[EXTRACTED DATA]

:::

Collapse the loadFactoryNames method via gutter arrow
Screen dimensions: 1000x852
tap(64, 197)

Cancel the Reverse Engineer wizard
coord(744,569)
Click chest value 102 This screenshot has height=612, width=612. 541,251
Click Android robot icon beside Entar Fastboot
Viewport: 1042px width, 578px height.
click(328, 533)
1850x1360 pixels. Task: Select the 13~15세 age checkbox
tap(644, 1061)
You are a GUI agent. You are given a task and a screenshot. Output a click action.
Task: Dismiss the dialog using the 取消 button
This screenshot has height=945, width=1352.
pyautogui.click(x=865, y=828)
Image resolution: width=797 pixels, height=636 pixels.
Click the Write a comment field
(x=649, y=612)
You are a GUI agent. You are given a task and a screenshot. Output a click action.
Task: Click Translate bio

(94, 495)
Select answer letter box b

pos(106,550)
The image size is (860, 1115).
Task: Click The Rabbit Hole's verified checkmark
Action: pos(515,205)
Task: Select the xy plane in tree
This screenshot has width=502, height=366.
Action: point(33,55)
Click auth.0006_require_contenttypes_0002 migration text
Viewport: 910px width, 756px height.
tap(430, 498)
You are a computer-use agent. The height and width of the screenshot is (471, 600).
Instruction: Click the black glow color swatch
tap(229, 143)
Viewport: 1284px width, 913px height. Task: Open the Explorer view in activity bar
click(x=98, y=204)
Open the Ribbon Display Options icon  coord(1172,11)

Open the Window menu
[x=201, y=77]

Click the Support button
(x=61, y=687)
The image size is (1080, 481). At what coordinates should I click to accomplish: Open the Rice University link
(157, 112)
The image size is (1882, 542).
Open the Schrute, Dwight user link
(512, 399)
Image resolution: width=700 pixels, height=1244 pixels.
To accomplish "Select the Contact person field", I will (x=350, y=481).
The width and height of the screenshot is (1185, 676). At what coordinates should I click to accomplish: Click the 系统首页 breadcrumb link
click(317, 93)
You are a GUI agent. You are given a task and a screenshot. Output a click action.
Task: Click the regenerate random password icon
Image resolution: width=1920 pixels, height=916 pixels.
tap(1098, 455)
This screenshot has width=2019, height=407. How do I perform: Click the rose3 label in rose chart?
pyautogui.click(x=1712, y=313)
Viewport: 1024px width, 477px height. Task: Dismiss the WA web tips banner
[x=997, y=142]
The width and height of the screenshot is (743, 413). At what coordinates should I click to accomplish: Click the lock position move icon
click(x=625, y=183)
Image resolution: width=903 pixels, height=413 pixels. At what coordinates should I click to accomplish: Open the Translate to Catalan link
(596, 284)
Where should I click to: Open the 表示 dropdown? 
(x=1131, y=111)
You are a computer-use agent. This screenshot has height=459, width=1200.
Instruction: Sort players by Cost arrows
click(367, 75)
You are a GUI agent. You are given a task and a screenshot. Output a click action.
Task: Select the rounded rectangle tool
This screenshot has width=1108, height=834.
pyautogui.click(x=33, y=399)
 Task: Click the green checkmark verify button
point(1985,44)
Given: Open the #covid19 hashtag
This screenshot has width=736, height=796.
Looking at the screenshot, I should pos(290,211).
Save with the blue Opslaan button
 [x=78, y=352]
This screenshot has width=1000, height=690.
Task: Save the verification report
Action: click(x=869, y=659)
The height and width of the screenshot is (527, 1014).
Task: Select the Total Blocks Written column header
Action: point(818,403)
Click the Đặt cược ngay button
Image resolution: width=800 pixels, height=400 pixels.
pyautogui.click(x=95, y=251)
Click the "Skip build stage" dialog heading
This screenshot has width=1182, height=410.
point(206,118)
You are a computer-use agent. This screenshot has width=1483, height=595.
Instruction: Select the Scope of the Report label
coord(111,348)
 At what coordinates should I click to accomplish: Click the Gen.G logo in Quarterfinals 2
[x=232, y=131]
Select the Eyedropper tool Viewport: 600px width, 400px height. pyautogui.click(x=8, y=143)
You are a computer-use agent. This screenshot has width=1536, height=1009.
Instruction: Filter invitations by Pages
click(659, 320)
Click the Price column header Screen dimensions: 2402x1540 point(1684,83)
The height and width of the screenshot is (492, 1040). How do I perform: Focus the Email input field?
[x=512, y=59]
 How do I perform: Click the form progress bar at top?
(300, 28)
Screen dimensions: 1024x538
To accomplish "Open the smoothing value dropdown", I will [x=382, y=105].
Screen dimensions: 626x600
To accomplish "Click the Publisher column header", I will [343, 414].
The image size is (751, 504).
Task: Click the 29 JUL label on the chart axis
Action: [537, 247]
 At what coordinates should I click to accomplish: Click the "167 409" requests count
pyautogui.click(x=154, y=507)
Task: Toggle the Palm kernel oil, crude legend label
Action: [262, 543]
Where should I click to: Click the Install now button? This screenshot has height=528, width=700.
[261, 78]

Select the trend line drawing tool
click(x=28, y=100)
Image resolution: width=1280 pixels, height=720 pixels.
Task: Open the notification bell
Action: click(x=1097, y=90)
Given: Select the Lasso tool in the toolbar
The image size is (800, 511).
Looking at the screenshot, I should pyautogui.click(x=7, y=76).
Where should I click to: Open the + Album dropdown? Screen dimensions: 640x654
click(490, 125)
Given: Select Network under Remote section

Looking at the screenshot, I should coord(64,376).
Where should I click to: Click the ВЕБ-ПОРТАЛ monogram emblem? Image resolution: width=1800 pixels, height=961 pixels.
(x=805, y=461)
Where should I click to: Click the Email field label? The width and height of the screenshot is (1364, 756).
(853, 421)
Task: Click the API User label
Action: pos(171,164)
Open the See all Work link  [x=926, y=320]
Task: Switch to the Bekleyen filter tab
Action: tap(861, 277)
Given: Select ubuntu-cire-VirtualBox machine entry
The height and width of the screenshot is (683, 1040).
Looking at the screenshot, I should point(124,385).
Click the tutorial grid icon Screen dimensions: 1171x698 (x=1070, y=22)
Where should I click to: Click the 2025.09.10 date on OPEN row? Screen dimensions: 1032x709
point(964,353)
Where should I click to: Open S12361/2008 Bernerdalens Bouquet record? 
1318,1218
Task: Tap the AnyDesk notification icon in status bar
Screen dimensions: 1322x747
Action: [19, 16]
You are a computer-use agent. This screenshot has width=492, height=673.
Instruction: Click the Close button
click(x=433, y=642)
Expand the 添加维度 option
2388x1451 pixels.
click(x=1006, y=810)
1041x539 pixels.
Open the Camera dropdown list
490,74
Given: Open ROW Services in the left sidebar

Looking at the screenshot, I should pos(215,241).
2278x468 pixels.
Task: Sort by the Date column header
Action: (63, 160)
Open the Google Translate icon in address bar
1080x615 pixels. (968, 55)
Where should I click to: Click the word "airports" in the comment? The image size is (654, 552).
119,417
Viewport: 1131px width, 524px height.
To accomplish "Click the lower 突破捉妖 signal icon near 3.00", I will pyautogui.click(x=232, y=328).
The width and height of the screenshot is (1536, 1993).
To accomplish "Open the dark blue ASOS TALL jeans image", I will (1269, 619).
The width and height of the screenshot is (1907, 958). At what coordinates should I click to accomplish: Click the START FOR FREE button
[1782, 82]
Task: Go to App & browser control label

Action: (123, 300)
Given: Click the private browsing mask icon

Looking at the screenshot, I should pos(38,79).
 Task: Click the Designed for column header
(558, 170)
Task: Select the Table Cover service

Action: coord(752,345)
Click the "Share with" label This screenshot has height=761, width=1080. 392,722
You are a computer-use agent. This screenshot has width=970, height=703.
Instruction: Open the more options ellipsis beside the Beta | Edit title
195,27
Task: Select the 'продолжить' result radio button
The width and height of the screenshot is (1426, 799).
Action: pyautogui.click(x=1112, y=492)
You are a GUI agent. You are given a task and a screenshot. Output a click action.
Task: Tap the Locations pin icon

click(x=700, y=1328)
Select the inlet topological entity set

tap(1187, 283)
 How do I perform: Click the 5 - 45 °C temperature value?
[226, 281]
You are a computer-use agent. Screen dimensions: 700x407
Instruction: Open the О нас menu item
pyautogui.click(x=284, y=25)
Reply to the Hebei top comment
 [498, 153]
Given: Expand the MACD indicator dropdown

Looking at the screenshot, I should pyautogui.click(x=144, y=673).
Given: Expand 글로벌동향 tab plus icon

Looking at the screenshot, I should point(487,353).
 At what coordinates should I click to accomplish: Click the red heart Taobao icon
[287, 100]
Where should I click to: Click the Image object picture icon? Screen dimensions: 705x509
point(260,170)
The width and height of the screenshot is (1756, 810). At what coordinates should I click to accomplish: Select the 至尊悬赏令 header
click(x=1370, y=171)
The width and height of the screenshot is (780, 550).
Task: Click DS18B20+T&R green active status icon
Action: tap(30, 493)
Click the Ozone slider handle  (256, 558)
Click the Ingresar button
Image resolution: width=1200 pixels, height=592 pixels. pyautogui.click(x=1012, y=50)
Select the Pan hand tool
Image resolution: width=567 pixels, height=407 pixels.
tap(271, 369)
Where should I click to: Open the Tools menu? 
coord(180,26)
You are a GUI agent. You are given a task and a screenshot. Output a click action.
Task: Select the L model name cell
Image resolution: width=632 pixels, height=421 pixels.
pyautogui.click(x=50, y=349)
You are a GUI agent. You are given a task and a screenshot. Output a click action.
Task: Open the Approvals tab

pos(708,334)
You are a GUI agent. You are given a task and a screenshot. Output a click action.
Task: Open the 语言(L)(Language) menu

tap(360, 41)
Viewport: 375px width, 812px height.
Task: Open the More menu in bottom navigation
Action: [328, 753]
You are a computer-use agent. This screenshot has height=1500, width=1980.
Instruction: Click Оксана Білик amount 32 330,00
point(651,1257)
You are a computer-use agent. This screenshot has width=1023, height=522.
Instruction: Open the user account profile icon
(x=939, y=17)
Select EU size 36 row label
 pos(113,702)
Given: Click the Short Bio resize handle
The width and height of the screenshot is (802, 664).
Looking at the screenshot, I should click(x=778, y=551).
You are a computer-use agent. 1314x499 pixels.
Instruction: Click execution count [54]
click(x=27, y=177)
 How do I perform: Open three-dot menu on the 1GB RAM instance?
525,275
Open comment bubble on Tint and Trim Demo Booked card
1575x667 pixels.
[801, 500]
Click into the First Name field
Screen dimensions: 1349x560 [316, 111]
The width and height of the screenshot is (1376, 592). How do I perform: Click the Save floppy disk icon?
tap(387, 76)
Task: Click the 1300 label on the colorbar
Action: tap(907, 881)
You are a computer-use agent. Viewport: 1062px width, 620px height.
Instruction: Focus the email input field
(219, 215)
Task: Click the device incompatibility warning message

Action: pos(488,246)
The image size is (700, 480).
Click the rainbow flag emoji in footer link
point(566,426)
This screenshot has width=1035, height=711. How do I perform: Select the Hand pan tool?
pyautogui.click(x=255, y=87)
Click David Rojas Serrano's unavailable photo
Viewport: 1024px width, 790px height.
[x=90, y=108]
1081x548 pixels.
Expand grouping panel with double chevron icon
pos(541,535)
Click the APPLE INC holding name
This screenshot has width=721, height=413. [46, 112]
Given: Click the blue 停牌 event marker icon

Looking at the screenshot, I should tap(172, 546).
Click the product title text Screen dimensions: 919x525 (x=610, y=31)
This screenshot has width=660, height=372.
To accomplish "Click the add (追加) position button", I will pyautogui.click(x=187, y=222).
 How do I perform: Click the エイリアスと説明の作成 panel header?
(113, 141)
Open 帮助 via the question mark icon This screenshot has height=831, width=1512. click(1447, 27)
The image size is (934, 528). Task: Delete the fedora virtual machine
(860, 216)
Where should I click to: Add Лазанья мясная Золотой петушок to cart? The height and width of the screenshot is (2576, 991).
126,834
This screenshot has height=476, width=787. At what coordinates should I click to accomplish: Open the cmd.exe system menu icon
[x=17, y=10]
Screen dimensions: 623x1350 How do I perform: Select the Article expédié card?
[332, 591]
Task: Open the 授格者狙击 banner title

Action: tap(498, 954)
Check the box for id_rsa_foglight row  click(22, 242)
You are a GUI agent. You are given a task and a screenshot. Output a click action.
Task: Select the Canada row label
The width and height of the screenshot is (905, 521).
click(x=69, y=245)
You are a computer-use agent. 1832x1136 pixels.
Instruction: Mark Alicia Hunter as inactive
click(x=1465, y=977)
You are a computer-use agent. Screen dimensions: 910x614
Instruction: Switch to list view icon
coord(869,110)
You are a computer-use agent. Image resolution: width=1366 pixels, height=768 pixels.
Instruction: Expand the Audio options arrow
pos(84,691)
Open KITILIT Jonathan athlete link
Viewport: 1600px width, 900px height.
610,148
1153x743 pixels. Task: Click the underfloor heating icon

:::

[TASK DETAILS] With the line containing "The image size is (700, 480)." as the start and the last line of the listing as the end, restate that stretch word for word and nothing else.

[EXERCISE RESULT]
The image size is (700, 480).
Click the rainbow flag emoji in footer link
point(566,426)
This screenshot has width=1035, height=711. How do I perform: Select the Hand pan tool?
pyautogui.click(x=255, y=87)
Click David Rojas Serrano's unavailable photo
Viewport: 1024px width, 790px height.
[x=90, y=108]
1081x548 pixels.
Expand grouping panel with double chevron icon
pos(541,535)
Click the APPLE INC holding name
This screenshot has width=721, height=413. [46, 112]
Given: Click the blue 停牌 event marker icon

Looking at the screenshot, I should tap(172, 546).
Click the product title text Screen dimensions: 919x525 (x=610, y=31)
This screenshot has width=660, height=372.
To accomplish "Click the add (追加) position button", I will pyautogui.click(x=187, y=222).
 How do I perform: Click the エイリアスと説明の作成 panel header?
(113, 141)
Open 帮助 via the question mark icon This screenshot has height=831, width=1512. click(1447, 27)
The image size is (934, 528). Task: Delete the fedora virtual machine
(860, 216)
Where should I click to: Add Лазанья мясная Золотой петушок to cart? The height and width of the screenshot is (2576, 991).
126,834
This screenshot has height=476, width=787. At what coordinates should I click to accomplish: Open the cmd.exe system menu icon
[x=17, y=10]
Screen dimensions: 623x1350 How do I perform: Select the Article expédié card?
[332, 591]
Task: Open the 授格者狙击 banner title

Action: tap(498, 954)
Check the box for id_rsa_foglight row  click(22, 242)
You are a GUI agent. You are given a task and a screenshot. Output a click action.
Task: Select the Canada row label
The width and height of the screenshot is (905, 521).
click(x=69, y=245)
You are a computer-use agent. 1832x1136 pixels.
Instruction: Mark Alicia Hunter as inactive
click(x=1465, y=977)
You are a computer-use agent. Screen dimensions: 910x614
Instruction: Switch to list view icon
coord(869,110)
You are a computer-use agent. Image resolution: width=1366 pixels, height=768 pixels.
Instruction: Expand the Audio options arrow
pos(84,691)
Open KITILIT Jonathan athlete link
Viewport: 1600px width, 900px height.
610,148
1153x743 pixels. Task: Click the underfloor heating icon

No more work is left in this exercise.